Engel, in Van Buren County Circuit Court, a Michigan state court, and drew Judge Paul Hamre as

the presiding judge. In September 2012, the parties stipulated to a settlement agreement to

2 No. 18-1611, HLV, LLC v. Van Buren County, et al.

discharge ELC’s debt. ELC apparently could not satisfy the $600,000 debt in cash, but ELC’s

owner, Engel, had a trailer business and agreed to transfer assets from that business to HLV. Engel

signed a bill of sale and assignment of leases to transfer 600 trailers to HLV, but the agreement

allowed Engel to retain possession of the trailers for 90 days. During that time, Engel could redeem

the trailers by paying off ELC’s debt.

One month later, the parties amended the settlement agreement (“October Agreement”) by

adding these three provisions: (1) if Engel did not transfer all 600 trailers to HLV at the end of the

90-day period, he would pay HLV $2,500 for every trailer that he failed to transfer; (2) during the

90-day period, Engel could not sell or transfer any assets related to the trailer business; and

(3) HLV could review all books and records related to the trailer business, provided HLV gave

one day’s notice. Hamre signed the October Agreement and entered it as an order of the court on

October 12, 2012. But when the 90-day period expired, Engel never surrendered all the trailers.

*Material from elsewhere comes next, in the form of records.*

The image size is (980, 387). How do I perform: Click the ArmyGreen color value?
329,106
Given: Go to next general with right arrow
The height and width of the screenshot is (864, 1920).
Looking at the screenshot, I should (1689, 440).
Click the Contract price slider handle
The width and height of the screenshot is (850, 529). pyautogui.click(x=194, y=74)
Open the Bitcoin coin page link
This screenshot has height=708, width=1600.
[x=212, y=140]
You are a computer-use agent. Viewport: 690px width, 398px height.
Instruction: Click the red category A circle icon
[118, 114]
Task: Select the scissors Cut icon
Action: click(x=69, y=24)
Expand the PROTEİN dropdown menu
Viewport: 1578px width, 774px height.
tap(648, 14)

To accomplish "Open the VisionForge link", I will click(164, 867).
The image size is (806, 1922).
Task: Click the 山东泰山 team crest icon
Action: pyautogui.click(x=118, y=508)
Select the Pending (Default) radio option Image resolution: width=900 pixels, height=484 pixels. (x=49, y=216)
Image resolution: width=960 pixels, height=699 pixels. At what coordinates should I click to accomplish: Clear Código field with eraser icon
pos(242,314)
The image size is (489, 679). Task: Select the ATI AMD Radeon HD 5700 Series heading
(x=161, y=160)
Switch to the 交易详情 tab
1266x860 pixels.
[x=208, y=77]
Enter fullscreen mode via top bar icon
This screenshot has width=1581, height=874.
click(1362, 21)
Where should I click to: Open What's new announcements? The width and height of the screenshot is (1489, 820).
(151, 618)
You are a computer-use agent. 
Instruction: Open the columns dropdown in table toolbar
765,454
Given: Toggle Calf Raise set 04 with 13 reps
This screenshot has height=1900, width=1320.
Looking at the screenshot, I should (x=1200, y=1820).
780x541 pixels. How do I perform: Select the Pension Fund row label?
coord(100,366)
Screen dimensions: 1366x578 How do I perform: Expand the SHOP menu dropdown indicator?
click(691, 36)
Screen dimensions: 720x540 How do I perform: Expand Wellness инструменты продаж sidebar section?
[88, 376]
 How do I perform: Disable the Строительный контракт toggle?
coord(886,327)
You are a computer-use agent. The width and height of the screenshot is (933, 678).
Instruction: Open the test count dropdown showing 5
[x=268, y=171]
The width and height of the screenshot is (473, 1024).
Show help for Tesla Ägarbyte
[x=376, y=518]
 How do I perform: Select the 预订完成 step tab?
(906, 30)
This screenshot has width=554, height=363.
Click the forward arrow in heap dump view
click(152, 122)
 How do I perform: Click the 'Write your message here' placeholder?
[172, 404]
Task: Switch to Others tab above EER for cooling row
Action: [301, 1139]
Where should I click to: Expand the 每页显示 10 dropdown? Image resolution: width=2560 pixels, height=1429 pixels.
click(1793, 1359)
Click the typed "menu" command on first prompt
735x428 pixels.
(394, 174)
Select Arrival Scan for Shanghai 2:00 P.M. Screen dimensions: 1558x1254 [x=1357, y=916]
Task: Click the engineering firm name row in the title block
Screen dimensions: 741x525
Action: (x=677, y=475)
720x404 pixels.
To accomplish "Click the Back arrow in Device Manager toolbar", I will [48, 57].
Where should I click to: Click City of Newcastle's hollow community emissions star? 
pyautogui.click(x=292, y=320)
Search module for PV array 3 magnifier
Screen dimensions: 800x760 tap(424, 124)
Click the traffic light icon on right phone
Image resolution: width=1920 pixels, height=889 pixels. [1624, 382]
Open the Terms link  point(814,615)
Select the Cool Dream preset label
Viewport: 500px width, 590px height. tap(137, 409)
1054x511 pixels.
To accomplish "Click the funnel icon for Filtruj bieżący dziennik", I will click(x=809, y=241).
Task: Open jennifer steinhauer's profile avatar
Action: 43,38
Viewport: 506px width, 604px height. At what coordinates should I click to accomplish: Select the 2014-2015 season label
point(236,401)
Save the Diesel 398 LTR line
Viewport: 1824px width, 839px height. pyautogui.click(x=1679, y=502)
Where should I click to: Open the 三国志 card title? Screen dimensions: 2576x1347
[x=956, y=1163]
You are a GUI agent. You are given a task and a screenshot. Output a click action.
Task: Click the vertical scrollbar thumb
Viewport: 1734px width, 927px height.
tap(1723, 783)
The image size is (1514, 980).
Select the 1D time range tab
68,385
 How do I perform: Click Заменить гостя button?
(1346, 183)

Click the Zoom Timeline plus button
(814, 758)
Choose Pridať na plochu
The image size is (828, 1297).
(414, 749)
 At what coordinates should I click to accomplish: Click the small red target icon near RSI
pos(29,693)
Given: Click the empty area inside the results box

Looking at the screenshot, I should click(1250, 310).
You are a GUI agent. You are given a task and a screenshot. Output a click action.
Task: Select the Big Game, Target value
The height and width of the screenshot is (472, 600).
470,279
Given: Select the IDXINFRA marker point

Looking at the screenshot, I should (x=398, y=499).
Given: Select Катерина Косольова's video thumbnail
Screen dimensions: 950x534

Instead, HLV alleges that Engel and ELC undermined its collection efforts by withholding the

trailers’ titles and removing their identification markers.

Sometime between January and March 2013, Engel and ELC retained two attorneys, Kelly

Page and Gary Stewart, to defend them in the collection action. Soon after, Hamre began to issue

orders frustrating HLV’s ability to collect the trailers. The first came on March 6, 2013, when

Hamre issued an ex parte temporary restraining order to enjoin HLV from collecting any more of

the trailers from Engel or ELC. Fourteen days later, when the temporary restraining order was set

to expire, Hamre held a hearing on two motions: (1) Engel and ELC’s motion for an order

enjoining HLV from any further collection efforts; and (2) HLV’s motion for contempt, which

HLV filed against Engel and ELC for violating the parties’ October Agreement. Because Hamre

3 No. 18-1611, HLV, LLC v. Van Buren County, et al.

did not rule on either motion from the bench, HLV alleges that the March 6, 2013, temporary

restraining order expired on the day of the hearing.

Under the assumption that the temporary restraining order had expired, HLV resumed its

efforts to recover the trailers from ELC and Engel on March 21. But one day later, Hamre issued

another temporary restraining order that extended the original order until further order of the court.

Hamre then issued an “order after hearing” that revised the October Agreement by requiring ELC

and Engel to turn over only 347 trailers, not the 600 trailers that the October Agreement had

specified.

HLV alleges that Hamre’s modification to the October Agreement never extinguished its

right to inspect Engel and ELC’s books and records related to the trailers. So on April 8, HLV

gave Engel notice that he planned to review the records, and the next day, HLV attorney Donovan

Visser and HLV representative Robert Baker arrived for the inspection. Things got heated quickly:

ELC representatives forcibly confiscated file boxes from Visser and moved a computer into

another room to restrict his access. And then the police arrived. ELC employees claimed that

HLV’s agents had no right to be on ELC’s property and showed the police officer a copy of the

March 26, 2013, order that had revised the October Agreement. But Visser produced a copy of

the October Agreement, which gave HLV the right to inspect ELC’s books and records. Confused

about which order prevailed, the police officer called Hamre. HLV alleges that Hamre told the

police officer that he felt Visser was being deceptive by presenting the October Agreement rather

than the later, amended orders—but cautioned that if criminal charges were filed, he would have

“no input on that side of the proceedings.” (R. 49, First Am.